After locating the line with "Given: Click the 'printf-Befehl'" in the records below, print it and every line after it exactly.
--- START ---
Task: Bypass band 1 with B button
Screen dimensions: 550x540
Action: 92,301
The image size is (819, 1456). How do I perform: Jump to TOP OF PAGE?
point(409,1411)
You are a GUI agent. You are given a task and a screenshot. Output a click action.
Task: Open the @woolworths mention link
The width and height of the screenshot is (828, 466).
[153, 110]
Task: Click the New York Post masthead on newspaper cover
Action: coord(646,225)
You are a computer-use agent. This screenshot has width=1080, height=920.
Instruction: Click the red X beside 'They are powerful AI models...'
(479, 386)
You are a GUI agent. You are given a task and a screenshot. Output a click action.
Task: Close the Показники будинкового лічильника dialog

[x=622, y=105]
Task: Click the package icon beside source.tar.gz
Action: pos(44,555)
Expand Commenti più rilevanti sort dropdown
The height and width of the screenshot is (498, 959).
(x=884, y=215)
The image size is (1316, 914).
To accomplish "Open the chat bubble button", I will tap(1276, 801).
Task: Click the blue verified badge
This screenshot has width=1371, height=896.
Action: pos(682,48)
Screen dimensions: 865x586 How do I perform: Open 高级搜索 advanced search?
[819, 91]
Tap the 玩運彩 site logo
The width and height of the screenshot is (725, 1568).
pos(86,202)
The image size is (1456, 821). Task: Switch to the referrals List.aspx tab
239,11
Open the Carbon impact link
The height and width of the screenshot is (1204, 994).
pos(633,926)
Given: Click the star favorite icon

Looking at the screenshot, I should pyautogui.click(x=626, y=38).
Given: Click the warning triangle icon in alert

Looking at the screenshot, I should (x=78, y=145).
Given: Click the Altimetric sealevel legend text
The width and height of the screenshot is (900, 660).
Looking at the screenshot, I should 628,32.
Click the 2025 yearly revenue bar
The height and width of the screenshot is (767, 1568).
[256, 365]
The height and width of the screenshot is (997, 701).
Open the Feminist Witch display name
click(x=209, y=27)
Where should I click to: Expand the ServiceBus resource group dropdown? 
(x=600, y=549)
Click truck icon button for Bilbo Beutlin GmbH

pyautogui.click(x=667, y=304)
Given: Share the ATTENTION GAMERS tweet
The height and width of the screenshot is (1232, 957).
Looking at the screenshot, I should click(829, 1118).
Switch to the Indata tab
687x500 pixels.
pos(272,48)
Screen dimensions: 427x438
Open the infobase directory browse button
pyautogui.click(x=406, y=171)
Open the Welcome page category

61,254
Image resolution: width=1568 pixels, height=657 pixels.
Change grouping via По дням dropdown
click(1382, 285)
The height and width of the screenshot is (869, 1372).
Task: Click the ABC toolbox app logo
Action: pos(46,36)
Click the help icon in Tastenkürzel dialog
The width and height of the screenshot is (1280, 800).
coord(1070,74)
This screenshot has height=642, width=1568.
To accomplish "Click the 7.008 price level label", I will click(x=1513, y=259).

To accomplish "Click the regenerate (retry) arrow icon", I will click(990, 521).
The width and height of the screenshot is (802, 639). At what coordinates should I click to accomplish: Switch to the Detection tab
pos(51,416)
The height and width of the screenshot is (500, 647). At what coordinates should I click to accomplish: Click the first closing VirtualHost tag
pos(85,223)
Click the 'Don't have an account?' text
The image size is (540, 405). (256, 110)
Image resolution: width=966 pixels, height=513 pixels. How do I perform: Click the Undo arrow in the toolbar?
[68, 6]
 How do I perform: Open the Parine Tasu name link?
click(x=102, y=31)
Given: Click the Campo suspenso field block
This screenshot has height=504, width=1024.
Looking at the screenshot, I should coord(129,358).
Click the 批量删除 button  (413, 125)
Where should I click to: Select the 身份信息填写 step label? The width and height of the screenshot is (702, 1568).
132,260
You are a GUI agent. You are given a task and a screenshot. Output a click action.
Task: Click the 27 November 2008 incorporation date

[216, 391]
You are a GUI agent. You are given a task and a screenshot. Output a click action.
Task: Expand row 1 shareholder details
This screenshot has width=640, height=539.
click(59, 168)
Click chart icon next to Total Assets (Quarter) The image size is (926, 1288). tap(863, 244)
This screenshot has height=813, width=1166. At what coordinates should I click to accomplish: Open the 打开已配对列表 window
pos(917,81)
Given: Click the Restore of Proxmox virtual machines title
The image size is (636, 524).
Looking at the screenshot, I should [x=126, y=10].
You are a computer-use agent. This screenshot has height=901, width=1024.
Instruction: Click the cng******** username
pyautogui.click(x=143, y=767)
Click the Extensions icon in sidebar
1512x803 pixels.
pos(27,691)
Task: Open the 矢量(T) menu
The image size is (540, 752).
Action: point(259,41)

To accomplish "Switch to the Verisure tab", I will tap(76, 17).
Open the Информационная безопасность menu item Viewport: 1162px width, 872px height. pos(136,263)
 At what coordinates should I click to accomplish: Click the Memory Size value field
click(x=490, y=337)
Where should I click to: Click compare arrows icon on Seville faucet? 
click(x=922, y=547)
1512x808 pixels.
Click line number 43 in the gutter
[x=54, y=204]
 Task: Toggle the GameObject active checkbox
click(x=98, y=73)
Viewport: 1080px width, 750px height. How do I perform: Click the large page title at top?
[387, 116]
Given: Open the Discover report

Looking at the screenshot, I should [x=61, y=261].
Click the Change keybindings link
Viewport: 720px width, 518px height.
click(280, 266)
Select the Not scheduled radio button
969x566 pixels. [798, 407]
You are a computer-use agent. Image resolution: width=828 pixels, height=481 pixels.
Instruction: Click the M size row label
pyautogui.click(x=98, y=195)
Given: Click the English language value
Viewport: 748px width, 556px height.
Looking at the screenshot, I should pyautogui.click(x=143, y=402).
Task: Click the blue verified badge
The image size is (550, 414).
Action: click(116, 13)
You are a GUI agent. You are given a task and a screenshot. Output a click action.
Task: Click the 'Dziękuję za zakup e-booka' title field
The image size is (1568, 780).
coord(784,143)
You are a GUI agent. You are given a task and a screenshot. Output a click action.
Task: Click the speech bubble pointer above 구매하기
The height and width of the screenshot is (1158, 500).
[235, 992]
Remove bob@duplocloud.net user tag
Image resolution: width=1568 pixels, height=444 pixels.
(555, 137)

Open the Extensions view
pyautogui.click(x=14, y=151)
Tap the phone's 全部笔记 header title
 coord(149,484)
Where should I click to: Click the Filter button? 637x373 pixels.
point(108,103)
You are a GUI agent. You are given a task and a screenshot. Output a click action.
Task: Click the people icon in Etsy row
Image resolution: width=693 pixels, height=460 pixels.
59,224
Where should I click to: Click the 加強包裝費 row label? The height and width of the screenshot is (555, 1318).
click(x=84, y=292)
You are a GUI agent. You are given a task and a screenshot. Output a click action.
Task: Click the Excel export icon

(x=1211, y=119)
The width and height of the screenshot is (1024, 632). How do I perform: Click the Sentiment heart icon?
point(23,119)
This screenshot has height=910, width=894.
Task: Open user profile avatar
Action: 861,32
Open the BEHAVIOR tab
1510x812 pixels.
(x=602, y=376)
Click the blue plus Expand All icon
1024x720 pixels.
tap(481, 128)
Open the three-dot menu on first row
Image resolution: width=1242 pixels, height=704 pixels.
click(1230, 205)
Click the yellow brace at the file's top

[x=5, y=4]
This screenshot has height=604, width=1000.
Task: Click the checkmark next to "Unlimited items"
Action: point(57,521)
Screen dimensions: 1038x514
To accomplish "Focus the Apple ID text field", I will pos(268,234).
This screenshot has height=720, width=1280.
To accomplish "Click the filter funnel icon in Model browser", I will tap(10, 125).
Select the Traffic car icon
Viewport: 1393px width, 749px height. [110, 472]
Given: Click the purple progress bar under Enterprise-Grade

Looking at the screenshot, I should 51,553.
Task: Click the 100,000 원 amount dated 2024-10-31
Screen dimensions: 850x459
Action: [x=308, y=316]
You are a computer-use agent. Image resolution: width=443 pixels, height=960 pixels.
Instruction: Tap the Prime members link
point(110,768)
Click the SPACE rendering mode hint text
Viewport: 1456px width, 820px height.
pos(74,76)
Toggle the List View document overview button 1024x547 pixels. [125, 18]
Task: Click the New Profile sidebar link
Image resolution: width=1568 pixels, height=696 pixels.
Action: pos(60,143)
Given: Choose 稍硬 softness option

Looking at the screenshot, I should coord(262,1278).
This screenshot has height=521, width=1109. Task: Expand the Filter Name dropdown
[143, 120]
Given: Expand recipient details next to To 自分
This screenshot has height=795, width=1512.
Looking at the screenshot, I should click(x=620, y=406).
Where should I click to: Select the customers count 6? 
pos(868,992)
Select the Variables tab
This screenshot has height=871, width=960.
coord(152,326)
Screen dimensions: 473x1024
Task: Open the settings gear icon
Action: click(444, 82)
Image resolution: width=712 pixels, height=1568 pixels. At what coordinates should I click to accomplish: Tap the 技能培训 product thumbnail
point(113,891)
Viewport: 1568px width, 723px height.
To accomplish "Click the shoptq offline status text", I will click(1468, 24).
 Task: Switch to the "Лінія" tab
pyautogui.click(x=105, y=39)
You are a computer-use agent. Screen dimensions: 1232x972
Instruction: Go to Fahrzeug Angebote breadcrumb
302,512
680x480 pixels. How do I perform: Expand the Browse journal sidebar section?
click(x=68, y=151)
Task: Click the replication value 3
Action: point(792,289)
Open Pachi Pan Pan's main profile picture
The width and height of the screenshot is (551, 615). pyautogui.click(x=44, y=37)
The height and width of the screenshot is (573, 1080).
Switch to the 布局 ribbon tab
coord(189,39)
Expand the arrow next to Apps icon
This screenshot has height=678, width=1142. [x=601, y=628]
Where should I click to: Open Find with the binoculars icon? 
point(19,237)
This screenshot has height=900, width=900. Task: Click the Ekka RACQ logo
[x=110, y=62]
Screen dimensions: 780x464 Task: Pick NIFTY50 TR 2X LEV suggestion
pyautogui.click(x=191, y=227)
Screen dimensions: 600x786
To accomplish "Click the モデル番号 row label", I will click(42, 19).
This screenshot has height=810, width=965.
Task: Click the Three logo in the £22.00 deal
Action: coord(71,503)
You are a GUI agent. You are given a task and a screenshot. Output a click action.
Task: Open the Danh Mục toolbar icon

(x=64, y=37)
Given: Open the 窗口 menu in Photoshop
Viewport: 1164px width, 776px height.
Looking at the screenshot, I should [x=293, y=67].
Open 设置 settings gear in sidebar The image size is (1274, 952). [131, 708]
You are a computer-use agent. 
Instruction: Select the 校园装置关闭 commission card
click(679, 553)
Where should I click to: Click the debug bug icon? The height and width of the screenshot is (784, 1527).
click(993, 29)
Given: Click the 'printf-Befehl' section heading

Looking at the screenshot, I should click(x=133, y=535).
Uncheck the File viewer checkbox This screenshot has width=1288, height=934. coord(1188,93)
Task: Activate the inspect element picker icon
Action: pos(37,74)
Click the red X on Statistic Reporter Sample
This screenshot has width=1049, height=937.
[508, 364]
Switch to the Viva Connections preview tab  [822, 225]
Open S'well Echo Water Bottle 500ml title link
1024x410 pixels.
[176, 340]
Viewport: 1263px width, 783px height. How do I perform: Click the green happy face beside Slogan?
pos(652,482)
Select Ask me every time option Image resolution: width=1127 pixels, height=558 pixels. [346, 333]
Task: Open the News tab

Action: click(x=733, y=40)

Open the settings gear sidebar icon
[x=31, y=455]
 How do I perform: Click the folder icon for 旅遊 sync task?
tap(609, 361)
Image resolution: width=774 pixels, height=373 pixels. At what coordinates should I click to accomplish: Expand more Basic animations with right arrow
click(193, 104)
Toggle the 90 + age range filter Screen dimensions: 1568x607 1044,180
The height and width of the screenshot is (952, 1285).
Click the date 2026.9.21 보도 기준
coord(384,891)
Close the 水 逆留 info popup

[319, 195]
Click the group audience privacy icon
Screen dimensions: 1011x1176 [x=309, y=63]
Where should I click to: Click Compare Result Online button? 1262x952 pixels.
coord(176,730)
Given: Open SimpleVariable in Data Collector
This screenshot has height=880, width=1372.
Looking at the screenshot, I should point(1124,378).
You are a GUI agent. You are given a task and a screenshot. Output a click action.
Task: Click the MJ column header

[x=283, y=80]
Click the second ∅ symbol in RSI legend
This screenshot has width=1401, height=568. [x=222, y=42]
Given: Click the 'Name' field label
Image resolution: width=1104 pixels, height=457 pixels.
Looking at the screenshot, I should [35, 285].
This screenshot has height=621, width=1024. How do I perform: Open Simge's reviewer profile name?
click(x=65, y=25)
--- END ---
▶ **Answer**:
Given: Click the 'printf-Befehl' section heading

Looking at the screenshot, I should click(x=133, y=535).
Uncheck the File viewer checkbox This screenshot has width=1288, height=934. coord(1188,93)
Task: Activate the inspect element picker icon
Action: pos(37,74)
Click the red X on Statistic Reporter Sample
This screenshot has width=1049, height=937.
[508, 364]
Switch to the Viva Connections preview tab  [822, 225]
Open S'well Echo Water Bottle 500ml title link
1024x410 pixels.
[176, 340]
Viewport: 1263px width, 783px height. How do I perform: Click the green happy face beside Slogan?
pos(652,482)
Select Ask me every time option Image resolution: width=1127 pixels, height=558 pixels. [346, 333]
Task: Open the News tab

Action: click(x=733, y=40)

Open the settings gear sidebar icon
[x=31, y=455]
 How do I perform: Click the folder icon for 旅遊 sync task?
tap(609, 361)
Image resolution: width=774 pixels, height=373 pixels. At what coordinates should I click to accomplish: Expand more Basic animations with right arrow
click(193, 104)
Toggle the 90 + age range filter Screen dimensions: 1568x607 1044,180
The height and width of the screenshot is (952, 1285).
Click the date 2026.9.21 보도 기준
coord(384,891)
Close the 水 逆留 info popup

[319, 195]
Click the group audience privacy icon
Screen dimensions: 1011x1176 [x=309, y=63]
Where should I click to: Click Compare Result Online button? 1262x952 pixels.
coord(176,730)
Given: Open SimpleVariable in Data Collector
This screenshot has height=880, width=1372.
Looking at the screenshot, I should point(1124,378).
You are a GUI agent. You are given a task and a screenshot. Output a click action.
Task: Click the MJ column header

[x=283, y=80]
Click the second ∅ symbol in RSI legend
This screenshot has width=1401, height=568. [x=222, y=42]
Given: Click the 'Name' field label
Image resolution: width=1104 pixels, height=457 pixels.
Looking at the screenshot, I should [35, 285].
This screenshot has height=621, width=1024. How do I perform: Open Simge's reviewer profile name?
click(x=65, y=25)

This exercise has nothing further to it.